(TO DO) Below are the records; copy each line in which "number" can be found.

======== RECORDS FOR THE EXERCISE ========

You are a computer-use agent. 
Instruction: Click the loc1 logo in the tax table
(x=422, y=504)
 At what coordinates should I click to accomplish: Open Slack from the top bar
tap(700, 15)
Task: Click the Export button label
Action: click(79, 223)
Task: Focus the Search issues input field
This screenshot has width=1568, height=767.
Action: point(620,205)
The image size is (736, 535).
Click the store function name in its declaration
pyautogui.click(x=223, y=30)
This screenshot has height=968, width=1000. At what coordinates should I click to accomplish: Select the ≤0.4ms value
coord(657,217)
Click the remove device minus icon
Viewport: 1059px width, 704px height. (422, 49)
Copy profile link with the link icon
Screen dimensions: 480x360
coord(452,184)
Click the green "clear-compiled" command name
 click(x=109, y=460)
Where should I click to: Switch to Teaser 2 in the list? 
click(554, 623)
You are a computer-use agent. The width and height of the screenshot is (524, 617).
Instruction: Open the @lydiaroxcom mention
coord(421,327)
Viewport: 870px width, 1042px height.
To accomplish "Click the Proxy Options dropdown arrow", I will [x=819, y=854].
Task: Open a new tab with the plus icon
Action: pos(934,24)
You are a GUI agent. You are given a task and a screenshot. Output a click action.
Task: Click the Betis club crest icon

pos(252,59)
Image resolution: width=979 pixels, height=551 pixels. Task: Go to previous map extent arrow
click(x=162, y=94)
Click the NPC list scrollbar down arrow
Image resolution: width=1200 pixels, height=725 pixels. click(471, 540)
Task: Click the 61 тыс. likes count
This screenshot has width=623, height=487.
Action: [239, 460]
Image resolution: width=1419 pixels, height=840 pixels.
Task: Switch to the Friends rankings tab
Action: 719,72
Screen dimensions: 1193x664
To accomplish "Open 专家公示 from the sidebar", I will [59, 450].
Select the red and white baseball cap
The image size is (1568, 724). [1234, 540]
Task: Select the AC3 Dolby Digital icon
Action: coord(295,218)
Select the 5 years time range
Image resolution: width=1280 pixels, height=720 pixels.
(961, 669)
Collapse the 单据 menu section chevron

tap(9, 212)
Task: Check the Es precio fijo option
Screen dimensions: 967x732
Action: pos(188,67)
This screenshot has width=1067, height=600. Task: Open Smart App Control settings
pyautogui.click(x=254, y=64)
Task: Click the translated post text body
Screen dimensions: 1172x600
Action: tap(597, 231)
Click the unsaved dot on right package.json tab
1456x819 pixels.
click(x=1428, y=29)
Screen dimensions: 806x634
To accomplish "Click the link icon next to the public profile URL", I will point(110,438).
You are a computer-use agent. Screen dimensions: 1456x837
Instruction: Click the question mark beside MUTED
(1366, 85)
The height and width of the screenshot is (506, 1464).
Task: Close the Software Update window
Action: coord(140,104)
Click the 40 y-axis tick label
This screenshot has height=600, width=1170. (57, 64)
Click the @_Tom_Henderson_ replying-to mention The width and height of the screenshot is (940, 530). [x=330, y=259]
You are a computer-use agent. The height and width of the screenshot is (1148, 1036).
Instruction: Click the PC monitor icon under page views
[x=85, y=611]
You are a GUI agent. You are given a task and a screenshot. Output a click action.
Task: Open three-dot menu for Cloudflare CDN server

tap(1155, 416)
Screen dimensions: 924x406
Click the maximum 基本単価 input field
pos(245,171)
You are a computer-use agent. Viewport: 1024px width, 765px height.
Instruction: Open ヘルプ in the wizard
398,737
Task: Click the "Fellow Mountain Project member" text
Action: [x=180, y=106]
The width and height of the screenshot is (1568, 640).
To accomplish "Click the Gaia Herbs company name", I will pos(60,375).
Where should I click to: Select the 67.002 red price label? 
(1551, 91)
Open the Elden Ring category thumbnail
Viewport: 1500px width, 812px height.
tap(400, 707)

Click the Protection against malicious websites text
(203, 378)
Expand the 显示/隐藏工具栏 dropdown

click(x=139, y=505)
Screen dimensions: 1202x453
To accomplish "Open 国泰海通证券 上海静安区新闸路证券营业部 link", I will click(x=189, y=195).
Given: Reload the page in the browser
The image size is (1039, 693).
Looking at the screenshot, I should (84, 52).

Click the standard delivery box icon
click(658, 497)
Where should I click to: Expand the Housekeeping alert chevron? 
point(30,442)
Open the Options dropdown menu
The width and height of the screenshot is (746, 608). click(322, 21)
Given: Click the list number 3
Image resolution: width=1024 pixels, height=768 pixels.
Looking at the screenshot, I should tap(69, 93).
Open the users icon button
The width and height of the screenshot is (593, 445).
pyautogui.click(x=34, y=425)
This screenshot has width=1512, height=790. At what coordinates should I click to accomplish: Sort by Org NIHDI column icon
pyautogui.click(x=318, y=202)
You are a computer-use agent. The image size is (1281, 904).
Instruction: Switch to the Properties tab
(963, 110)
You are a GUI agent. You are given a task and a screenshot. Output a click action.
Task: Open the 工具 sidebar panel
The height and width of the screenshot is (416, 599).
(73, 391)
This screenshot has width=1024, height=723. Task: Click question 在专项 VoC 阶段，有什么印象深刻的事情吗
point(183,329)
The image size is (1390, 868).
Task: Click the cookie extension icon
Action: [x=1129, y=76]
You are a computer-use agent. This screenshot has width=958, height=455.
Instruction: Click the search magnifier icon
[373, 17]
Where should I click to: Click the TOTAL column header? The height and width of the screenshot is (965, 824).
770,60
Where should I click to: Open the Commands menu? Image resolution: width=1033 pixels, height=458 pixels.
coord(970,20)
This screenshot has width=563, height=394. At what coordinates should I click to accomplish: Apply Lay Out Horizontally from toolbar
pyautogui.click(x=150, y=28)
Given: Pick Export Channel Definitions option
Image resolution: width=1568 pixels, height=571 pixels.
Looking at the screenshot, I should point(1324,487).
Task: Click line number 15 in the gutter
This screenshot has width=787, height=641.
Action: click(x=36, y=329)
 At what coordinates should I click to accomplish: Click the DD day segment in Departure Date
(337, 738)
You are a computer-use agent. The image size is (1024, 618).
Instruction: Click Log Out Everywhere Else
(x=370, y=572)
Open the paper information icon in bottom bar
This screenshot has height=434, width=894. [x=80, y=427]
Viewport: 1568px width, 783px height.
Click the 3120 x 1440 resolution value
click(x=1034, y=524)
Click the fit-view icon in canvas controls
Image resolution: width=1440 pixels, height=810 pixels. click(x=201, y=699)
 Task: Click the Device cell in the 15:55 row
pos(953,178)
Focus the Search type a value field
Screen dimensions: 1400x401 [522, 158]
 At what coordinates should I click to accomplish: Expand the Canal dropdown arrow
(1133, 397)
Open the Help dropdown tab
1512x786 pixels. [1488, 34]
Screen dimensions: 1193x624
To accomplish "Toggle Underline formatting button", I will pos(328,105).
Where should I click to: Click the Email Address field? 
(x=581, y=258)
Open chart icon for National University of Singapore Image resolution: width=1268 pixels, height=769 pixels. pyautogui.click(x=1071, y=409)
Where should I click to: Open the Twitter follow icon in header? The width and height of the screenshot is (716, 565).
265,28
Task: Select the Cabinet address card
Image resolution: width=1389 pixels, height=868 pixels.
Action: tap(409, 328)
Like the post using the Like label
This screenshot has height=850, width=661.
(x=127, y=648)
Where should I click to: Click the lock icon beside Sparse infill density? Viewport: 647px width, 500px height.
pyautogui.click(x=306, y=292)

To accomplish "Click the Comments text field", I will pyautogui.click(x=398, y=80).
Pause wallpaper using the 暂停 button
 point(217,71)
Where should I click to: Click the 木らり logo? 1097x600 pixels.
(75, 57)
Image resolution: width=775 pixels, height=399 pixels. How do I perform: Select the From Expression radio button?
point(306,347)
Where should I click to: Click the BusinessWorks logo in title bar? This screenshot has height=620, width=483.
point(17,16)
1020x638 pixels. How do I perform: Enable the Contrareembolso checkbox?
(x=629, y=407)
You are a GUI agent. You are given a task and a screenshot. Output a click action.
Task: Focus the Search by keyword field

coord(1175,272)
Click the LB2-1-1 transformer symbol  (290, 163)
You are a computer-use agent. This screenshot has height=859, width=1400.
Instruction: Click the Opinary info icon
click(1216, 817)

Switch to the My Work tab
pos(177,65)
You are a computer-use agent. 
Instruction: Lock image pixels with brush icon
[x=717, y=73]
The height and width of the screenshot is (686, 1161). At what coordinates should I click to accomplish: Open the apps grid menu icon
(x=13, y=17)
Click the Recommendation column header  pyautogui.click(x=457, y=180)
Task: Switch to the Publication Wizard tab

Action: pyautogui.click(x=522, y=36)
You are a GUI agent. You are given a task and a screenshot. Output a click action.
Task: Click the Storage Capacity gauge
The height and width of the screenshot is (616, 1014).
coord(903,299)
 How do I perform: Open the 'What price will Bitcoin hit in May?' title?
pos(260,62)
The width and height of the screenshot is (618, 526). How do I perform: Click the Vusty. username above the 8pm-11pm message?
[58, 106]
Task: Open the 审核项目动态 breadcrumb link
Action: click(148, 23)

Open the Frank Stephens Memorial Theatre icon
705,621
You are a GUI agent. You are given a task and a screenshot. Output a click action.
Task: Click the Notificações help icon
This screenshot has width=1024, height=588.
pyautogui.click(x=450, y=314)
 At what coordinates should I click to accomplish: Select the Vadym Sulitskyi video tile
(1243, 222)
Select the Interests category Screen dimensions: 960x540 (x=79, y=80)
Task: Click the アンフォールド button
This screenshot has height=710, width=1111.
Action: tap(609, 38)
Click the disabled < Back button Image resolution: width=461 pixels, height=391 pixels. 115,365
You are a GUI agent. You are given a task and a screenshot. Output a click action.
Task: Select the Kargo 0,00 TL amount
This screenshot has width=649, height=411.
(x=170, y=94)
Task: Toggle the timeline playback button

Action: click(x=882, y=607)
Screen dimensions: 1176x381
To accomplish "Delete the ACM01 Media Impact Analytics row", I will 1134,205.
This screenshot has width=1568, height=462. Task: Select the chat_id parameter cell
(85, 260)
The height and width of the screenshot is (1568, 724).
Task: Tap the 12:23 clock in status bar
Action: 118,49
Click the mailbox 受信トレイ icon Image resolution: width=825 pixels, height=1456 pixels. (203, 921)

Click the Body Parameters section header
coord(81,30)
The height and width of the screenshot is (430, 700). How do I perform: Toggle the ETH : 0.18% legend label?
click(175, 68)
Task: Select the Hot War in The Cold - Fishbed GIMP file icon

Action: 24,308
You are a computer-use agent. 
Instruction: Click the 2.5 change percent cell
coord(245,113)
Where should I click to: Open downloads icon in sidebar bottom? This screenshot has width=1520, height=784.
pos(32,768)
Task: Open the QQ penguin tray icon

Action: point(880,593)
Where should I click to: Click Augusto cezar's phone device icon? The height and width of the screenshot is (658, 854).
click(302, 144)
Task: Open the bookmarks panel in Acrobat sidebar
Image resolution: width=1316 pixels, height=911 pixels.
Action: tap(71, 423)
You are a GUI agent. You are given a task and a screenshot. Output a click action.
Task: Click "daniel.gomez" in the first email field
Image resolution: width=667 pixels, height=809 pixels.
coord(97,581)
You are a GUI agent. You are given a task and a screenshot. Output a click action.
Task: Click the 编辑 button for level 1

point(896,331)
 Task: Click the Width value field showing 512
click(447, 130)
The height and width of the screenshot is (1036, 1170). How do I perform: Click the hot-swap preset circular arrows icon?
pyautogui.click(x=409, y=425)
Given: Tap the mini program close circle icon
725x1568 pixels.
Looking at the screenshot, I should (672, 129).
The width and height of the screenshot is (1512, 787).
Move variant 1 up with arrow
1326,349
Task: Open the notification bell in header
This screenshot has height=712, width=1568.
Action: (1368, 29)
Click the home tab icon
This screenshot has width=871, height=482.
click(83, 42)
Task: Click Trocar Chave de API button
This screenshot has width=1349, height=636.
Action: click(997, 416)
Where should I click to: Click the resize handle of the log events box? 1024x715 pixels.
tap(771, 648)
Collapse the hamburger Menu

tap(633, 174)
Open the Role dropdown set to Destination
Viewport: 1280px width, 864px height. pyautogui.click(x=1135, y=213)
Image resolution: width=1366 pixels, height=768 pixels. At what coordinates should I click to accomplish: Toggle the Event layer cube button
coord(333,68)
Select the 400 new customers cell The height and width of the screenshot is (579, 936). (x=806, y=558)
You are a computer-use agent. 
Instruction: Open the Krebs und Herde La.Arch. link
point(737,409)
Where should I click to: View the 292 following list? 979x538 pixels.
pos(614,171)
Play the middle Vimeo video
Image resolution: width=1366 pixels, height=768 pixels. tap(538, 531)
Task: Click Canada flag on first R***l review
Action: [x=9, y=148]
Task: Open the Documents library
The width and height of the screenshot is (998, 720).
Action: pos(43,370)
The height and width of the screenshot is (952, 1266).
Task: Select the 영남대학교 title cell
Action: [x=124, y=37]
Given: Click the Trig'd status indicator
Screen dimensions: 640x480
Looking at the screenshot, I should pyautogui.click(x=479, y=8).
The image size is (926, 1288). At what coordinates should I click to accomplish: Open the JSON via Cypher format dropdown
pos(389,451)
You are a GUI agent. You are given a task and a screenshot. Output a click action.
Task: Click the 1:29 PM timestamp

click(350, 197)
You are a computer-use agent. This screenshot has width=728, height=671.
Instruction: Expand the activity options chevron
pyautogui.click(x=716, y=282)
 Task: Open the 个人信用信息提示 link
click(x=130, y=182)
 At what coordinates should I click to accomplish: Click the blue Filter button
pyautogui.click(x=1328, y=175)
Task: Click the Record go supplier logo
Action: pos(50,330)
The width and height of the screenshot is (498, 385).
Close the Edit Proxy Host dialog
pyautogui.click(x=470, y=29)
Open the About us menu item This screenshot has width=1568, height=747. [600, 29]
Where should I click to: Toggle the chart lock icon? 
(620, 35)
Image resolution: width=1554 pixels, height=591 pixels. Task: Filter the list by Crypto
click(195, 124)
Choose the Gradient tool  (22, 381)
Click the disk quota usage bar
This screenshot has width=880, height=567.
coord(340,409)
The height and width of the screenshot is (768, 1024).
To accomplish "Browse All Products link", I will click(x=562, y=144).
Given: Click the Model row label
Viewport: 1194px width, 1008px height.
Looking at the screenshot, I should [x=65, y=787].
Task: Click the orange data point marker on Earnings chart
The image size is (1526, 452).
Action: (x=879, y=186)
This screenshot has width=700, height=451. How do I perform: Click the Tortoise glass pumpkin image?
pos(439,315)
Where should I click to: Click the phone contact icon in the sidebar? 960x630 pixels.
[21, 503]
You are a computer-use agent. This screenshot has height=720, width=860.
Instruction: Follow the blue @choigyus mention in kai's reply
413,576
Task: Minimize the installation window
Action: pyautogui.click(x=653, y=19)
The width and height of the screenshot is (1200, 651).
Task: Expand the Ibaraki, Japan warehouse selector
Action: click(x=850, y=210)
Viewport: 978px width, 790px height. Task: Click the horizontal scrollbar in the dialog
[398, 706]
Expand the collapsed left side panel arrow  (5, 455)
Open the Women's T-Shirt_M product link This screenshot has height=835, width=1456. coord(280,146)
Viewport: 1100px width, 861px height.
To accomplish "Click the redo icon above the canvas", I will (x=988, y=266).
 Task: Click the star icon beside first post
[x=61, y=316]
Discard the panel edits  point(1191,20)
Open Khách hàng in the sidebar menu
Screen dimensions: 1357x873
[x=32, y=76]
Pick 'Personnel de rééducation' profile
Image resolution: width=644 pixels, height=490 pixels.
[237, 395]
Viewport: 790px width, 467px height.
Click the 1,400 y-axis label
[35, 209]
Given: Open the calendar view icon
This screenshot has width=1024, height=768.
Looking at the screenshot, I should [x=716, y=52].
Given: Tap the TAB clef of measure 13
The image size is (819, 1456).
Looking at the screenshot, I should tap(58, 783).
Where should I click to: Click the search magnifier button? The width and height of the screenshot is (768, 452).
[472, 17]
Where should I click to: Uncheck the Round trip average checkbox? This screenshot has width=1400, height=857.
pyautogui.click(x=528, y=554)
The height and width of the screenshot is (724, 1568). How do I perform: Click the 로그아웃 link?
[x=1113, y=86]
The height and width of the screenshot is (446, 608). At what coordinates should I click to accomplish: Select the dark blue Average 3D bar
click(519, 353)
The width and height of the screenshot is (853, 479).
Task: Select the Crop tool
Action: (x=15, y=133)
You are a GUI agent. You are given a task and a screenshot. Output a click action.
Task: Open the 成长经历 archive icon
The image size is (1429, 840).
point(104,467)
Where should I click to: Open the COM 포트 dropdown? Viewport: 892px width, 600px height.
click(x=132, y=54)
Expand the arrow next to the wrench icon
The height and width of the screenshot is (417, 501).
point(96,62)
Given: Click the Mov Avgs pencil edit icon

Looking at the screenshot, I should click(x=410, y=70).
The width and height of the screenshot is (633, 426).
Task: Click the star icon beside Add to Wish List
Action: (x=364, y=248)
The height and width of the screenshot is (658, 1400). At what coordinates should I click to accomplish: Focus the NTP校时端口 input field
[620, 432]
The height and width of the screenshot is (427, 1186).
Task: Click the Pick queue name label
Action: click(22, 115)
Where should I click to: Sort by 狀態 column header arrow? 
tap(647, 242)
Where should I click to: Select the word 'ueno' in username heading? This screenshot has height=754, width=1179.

========

(YOUR SOLUTION)
Given: Click the list number 3
Task: Click line number 15 in the gutter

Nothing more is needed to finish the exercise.